** Opening PROVIDED MATERIAL block **

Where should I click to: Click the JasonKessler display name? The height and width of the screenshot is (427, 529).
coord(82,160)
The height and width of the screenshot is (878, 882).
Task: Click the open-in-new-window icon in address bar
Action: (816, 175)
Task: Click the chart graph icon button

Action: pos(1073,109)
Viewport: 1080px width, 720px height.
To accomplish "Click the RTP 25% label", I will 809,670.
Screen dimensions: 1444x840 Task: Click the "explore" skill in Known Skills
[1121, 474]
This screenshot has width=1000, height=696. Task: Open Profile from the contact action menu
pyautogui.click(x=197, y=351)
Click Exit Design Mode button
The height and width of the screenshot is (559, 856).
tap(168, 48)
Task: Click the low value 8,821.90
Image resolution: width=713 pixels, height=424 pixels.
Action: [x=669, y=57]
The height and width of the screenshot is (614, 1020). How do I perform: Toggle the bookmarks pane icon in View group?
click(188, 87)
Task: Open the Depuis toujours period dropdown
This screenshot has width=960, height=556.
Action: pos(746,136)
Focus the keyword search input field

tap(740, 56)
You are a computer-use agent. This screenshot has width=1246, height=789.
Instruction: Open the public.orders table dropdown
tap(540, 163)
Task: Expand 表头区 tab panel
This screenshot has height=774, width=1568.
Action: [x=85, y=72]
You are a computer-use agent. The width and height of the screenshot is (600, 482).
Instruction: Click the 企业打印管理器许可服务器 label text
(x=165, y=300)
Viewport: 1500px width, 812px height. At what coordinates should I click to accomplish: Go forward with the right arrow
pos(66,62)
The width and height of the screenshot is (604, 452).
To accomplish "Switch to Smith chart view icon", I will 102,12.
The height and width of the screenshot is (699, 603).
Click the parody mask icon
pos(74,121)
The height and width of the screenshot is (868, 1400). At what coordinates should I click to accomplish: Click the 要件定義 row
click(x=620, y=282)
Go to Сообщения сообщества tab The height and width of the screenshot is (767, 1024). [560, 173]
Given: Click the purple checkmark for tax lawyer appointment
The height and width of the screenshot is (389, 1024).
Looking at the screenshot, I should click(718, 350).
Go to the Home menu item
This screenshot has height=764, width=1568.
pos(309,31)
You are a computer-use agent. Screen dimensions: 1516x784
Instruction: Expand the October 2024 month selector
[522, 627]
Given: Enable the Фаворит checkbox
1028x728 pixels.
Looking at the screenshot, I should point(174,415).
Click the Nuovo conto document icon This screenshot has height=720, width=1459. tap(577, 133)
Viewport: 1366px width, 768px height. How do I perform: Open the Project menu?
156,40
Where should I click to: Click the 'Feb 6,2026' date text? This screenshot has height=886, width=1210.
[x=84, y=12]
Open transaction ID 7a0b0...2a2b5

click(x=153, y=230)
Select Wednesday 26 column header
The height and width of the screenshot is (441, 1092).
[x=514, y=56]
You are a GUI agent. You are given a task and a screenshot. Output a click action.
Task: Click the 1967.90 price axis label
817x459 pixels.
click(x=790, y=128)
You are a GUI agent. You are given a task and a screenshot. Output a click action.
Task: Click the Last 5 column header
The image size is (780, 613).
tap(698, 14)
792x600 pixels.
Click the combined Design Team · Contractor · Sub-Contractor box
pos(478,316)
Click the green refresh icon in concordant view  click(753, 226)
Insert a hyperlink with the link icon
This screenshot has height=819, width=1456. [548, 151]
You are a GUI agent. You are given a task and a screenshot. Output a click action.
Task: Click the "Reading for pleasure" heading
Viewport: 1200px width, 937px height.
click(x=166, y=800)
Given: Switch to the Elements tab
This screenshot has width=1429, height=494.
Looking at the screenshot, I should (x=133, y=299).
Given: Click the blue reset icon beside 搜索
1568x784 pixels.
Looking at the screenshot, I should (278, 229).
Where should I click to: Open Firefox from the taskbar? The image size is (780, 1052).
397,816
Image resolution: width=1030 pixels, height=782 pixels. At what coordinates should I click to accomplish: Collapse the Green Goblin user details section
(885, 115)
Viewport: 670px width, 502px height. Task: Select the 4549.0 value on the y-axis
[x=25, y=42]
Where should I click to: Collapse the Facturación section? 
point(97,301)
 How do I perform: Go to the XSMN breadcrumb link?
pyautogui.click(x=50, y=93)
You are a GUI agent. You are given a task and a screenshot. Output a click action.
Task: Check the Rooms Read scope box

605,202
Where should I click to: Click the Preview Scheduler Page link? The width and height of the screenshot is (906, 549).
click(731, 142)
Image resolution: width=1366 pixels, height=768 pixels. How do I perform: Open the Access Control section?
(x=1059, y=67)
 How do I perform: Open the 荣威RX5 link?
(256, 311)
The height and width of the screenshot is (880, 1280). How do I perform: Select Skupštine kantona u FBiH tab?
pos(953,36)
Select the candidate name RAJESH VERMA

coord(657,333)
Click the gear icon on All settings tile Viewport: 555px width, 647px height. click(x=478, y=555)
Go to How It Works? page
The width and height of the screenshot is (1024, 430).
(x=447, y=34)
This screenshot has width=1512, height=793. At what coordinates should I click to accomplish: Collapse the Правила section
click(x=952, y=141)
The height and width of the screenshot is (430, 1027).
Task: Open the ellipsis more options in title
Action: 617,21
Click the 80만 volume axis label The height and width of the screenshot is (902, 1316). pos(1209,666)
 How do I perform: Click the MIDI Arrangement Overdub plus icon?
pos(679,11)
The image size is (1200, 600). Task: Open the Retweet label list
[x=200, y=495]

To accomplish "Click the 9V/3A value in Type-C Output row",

** Closing PROVIDED MATERIAL block **

* WORK REQUIRED: Would you print, exactly as written, every line above from the one holding "This screenshot has width=1000, height=696." through the one holding "Given: Enable the Фаворит checkbox", with both included and no other lines?

* ANSWER FOR THIS EXERCISE:
This screenshot has width=1000, height=696. Task: Open Profile from the contact action menu
pyautogui.click(x=197, y=351)
Click Exit Design Mode button
The height and width of the screenshot is (559, 856).
tap(168, 48)
Task: Click the low value 8,821.90
Image resolution: width=713 pixels, height=424 pixels.
Action: [x=669, y=57]
The height and width of the screenshot is (614, 1020). How do I perform: Toggle the bookmarks pane icon in View group?
click(188, 87)
Task: Open the Depuis toujours period dropdown
This screenshot has width=960, height=556.
Action: pos(746,136)
Focus the keyword search input field

tap(740, 56)
You are a computer-use agent. This screenshot has width=1246, height=789.
Instruction: Open the public.orders table dropdown
tap(540, 163)
Task: Expand 表头区 tab panel
This screenshot has height=774, width=1568.
Action: [x=85, y=72]
You are a computer-use agent. The width and height of the screenshot is (600, 482).
Instruction: Click the 企业打印管理器许可服务器 label text
(x=165, y=300)
Viewport: 1500px width, 812px height. At what coordinates should I click to accomplish: Go forward with the right arrow
pos(66,62)
The width and height of the screenshot is (604, 452).
To accomplish "Switch to Smith chart view icon", I will 102,12.
The height and width of the screenshot is (699, 603).
Click the parody mask icon
pos(74,121)
The height and width of the screenshot is (868, 1400). At what coordinates should I click to accomplish: Click the 要件定義 row
click(x=620, y=282)
Go to Сообщения сообщества tab The height and width of the screenshot is (767, 1024). [560, 173]
Given: Click the purple checkmark for tax lawyer appointment
The height and width of the screenshot is (389, 1024).
Looking at the screenshot, I should click(718, 350).
Go to the Home menu item
This screenshot has height=764, width=1568.
pos(309,31)
You are a computer-use agent. Screen dimensions: 1516x784
Instruction: Expand the October 2024 month selector
[522, 627]
Given: Enable the Фаворит checkbox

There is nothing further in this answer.